▶ **WHAT IS ASKED**
Retype every line of the listing below without changing a single character.

▶ **SUPPLIED DATA**

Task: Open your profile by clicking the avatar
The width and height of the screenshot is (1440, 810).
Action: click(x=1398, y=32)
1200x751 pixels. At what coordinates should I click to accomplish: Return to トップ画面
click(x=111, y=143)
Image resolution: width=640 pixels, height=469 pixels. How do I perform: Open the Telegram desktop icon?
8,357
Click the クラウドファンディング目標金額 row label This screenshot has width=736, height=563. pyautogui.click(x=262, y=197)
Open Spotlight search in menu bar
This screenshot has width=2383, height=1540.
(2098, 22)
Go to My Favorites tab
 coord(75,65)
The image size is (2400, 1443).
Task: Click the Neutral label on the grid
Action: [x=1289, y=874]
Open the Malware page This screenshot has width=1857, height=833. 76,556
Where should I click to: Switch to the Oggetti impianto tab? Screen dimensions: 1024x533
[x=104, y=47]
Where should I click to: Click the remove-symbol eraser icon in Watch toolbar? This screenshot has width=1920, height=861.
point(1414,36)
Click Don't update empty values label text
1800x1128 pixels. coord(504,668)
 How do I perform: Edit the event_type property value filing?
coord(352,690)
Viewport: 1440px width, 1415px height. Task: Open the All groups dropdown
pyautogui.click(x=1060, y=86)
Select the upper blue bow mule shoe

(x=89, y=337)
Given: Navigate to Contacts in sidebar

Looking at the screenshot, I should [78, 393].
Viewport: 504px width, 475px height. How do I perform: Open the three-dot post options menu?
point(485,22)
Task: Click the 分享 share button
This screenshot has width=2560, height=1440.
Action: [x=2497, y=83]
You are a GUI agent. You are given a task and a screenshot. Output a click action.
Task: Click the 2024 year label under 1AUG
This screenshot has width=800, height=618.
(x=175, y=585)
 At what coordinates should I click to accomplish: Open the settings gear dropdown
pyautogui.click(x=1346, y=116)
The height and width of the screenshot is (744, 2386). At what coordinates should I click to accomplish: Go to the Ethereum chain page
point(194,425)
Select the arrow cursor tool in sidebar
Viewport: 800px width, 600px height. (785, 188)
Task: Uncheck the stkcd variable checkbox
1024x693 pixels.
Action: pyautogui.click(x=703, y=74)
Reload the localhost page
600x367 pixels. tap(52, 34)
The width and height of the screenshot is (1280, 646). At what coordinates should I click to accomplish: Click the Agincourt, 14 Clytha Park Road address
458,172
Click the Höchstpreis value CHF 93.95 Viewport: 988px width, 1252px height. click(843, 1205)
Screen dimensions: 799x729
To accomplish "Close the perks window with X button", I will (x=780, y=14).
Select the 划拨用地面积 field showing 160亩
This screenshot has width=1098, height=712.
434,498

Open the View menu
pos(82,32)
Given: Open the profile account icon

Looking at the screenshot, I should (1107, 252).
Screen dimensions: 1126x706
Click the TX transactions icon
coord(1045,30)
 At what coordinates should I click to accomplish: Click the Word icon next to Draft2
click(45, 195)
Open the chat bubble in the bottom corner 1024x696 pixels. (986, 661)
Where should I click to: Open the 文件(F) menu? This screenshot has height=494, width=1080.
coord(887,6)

▶ **REPLY TO THE TASK**
Task: Open your profile by clicking the avatar
The width and height of the screenshot is (1440, 810).
Action: click(x=1398, y=32)
1200x751 pixels. At what coordinates should I click to accomplish: Return to トップ画面
click(x=111, y=143)
Image resolution: width=640 pixels, height=469 pixels. How do I perform: Open the Telegram desktop icon?
8,357
Click the クラウドファンディング目標金額 row label This screenshot has width=736, height=563. pyautogui.click(x=262, y=197)
Open Spotlight search in menu bar
This screenshot has width=2383, height=1540.
(2098, 22)
Go to My Favorites tab
 coord(75,65)
The image size is (2400, 1443).
Task: Click the Neutral label on the grid
Action: [x=1289, y=874]
Open the Malware page This screenshot has width=1857, height=833. 76,556
Where should I click to: Switch to the Oggetti impianto tab? Screen dimensions: 1024x533
[x=104, y=47]
Where should I click to: Click the remove-symbol eraser icon in Watch toolbar? This screenshot has width=1920, height=861.
point(1414,36)
Click Don't update empty values label text
1800x1128 pixels. coord(504,668)
 How do I perform: Edit the event_type property value filing?
coord(352,690)
Viewport: 1440px width, 1415px height. Task: Open the All groups dropdown
pyautogui.click(x=1060, y=86)
Select the upper blue bow mule shoe

(x=89, y=337)
Given: Navigate to Contacts in sidebar

Looking at the screenshot, I should [78, 393].
Viewport: 504px width, 475px height. How do I perform: Open the three-dot post options menu?
point(485,22)
Task: Click the 分享 share button
This screenshot has width=2560, height=1440.
Action: [x=2497, y=83]
You are a GUI agent. You are given a task and a screenshot. Output a click action.
Task: Click the 2024 year label under 1AUG
This screenshot has width=800, height=618.
(x=175, y=585)
 At what coordinates should I click to accomplish: Open the settings gear dropdown
pyautogui.click(x=1346, y=116)
The height and width of the screenshot is (744, 2386). At what coordinates should I click to accomplish: Go to the Ethereum chain page
point(194,425)
Select the arrow cursor tool in sidebar
Viewport: 800px width, 600px height. (785, 188)
Task: Uncheck the stkcd variable checkbox
1024x693 pixels.
Action: pyautogui.click(x=703, y=74)
Reload the localhost page
600x367 pixels. tap(52, 34)
The width and height of the screenshot is (1280, 646). At what coordinates should I click to accomplish: Click the Agincourt, 14 Clytha Park Road address
458,172
Click the Höchstpreis value CHF 93.95 Viewport: 988px width, 1252px height. click(843, 1205)
Screen dimensions: 799x729
To accomplish "Close the perks window with X button", I will (x=780, y=14).
Select the 划拨用地面积 field showing 160亩
This screenshot has width=1098, height=712.
434,498

Open the View menu
pos(82,32)
Given: Open the profile account icon

Looking at the screenshot, I should (1107, 252).
Screen dimensions: 1126x706
Click the TX transactions icon
coord(1045,30)
 At what coordinates should I click to accomplish: Click the Word icon next to Draft2
click(45, 195)
Open the chat bubble in the bottom corner 1024x696 pixels. (986, 661)
Where should I click to: Open the 文件(F) menu? This screenshot has height=494, width=1080.
coord(887,6)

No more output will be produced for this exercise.